Publisher: Walker Childrens
Publish Date: January 8, 2013
Source: ALA for honest review
Pages: 480
Series: No
Rating: Miss
Beat the game. Save the world.
Pandora's just your average teen, glued to her cell and laptop, surfing Facebook and e-mailing with her friends, until the day her long-lost father sends her a link to a mysterious site featuring twelve photos of her as a child. Unable to contain her curiosity, Pandora enters the site, where she is prompted to play her favorite virtual reality game, Zero Day. This unleashes a global computer virus that plunges the whole world into a panic: suddenly, there is no Internet. No cell phones. No utilities, traffic lights, hospitals, law enforcement. Pandora teams up with handsome stepbrothers Eli and Theo to enter the virtual world of Zero Day. Simultaneously, she continues to follow the photographs from her childhood in an attempt to beat the game and track down her father, her one key to saving the world as we know it. 
I was sorely disappointed by Doomed. I was expecting more of the video game aspect, more of a bad-ass main girl (I mean, look at the cover!), more stuff getting done, and just more in general.
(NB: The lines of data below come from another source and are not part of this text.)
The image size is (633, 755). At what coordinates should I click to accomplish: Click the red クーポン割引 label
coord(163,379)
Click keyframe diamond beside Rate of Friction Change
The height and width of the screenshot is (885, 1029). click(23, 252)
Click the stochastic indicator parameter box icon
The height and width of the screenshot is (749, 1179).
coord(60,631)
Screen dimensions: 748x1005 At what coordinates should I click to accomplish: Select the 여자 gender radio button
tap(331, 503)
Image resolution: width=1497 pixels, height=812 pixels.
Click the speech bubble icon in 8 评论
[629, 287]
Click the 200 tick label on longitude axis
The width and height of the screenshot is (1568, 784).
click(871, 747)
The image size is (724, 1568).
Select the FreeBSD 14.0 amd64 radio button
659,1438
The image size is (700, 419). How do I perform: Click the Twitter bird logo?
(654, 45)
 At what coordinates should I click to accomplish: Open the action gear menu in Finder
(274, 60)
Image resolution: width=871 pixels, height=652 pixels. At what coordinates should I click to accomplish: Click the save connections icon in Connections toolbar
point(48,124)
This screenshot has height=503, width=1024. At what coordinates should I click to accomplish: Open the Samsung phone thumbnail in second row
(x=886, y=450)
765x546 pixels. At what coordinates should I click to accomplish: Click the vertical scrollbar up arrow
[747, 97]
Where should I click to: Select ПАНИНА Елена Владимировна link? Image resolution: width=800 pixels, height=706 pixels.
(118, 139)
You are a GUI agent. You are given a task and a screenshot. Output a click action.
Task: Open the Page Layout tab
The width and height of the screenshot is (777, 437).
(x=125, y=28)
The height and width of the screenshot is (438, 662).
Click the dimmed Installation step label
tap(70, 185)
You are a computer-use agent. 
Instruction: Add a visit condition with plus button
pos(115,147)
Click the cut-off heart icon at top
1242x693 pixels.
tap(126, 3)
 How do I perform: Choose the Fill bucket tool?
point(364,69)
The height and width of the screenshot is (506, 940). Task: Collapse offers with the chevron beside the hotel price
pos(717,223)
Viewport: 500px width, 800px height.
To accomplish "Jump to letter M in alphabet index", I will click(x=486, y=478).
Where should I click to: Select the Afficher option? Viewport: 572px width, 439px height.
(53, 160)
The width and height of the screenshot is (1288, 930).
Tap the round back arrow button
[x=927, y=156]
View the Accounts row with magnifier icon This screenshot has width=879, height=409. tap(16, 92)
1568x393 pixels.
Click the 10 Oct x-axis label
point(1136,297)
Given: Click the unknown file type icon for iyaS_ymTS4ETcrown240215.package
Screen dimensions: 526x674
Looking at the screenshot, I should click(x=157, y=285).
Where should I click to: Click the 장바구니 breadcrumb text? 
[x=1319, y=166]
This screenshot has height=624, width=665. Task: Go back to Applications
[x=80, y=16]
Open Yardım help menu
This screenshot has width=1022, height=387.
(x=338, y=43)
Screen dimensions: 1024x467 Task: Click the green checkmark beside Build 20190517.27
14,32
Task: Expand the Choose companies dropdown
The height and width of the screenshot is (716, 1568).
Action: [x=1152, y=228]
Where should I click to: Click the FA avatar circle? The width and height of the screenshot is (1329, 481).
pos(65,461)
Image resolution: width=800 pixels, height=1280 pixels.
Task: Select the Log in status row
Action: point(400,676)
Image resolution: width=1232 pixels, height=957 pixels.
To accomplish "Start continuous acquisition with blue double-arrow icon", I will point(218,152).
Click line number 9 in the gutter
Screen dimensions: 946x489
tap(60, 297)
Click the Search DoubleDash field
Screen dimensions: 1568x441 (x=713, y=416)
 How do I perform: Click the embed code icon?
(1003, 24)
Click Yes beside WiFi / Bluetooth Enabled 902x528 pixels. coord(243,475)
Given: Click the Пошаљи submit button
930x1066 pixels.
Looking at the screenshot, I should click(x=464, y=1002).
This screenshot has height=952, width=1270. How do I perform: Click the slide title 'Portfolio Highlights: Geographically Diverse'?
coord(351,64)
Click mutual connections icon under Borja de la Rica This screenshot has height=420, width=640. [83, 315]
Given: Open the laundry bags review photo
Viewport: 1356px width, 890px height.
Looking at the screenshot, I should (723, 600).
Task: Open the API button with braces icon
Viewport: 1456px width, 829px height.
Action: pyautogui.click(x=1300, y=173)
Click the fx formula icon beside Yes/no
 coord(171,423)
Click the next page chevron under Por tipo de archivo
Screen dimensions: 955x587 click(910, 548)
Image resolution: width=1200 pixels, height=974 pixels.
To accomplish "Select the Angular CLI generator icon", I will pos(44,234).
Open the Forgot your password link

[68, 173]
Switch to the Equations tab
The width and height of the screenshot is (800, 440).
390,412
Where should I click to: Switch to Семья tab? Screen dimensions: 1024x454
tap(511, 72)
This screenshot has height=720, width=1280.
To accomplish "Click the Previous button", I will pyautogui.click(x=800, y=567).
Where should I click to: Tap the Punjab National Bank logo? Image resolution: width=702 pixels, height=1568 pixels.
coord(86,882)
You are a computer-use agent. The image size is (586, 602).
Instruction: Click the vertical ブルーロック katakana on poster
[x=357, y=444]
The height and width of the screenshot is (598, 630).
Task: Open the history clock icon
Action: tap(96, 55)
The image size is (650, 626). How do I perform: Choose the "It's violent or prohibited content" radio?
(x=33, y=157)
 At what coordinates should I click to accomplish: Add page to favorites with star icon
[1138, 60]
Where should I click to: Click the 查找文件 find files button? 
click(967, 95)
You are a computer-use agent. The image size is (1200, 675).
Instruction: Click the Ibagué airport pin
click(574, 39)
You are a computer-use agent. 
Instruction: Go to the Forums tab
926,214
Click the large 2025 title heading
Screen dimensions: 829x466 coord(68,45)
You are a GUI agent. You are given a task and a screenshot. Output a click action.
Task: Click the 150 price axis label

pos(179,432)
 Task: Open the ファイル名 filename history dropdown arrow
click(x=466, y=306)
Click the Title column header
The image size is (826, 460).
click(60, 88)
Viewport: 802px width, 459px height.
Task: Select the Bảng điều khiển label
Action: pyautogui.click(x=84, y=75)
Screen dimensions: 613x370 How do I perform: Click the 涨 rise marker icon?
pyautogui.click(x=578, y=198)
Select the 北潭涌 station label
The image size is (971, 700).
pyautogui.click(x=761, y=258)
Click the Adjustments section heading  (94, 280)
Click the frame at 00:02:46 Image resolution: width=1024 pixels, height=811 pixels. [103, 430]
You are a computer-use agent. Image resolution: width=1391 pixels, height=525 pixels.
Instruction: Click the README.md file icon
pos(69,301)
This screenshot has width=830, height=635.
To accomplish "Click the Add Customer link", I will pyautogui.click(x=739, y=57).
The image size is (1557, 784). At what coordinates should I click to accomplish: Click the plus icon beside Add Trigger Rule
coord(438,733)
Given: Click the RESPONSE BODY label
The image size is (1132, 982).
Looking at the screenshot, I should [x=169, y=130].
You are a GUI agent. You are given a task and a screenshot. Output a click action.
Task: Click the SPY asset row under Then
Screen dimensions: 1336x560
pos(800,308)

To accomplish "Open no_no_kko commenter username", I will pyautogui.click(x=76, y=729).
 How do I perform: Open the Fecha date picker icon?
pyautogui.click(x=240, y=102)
So let's start with the story.
Maybe I wasn't thinking about the whole “global virus” thing enough, but I really wasn't expecting the government (and running from it) to be such a big aspect of the story. The synopsis lead me to believe the main storyline would be the game and the mystery surrounding it, but it ended up taking a backseat to the survival/on-the-run-from-the-government aspect.
Towards the end things just started to feel a little too convenient. Oh, this is an obstacle? Let's just take it out in a matter of a few paragraphs. I mean, yeah, it's fiction so there's going to be some coincidences, but some of them were just a bit too easy for me.

And then there's the characters.
Pandora was just so...whiny. Okay, okay, it's the end of the world and you unleashed it and your dad created it. I get it. I'd freak out too, but I hope I wouldn't continue to freak out. Over and over and over again. And there was the continuous “what's the point of any of this” when it was made quite obvious from the start. Play the game, save the world. So what does she do? Throw tantrums about how she doesn't want to play the game and how she hates her father. I know, I'm sounding a little heartless, but she really grated on my nerves.
And Theo and Eli were just kind of bleh. They have complete opposite personalities and yet I kept getting them confused. It probably didn't help that Pandora kept giving them the same kind of attention. And gosh, were they pissy about it. Whenever one of them so much as looked at her for too long the other would get all huffy and storm off. Now, you know I'm not a love triangle hater, but I really, really did not like this one. Plus, both boys felt a little shallow. I mean, they have backstories that seem to explain why they act the way they do, but they just didn't do it for me.

It felt like nothing was ever happening. Part of this is probably because I wanted to see more of the game aspect and it just wasn't happening. There was a lot of sitting around and a lot of driving and a lot of running and a lot of charged looks, and yet, I felt bored most of the time. I just couldn't get sucked into the story enough to care about the characters and story in more than a passive way. Even at the end I just thought to myself “oh, well that's nice.”
The Nutshell: Doomed just didn't work for me at all. Part of it is on me since I was expecting something different, but I also couldn't get into the story and characters. If you like stories about being on the run from the government and end of days craziness with a green undertone (or overtone, depending on how you wish to look at it) then you'll probably enjoy Doomed, but if you're in it for the video game aspect you should lower your expectations or skip it altogether.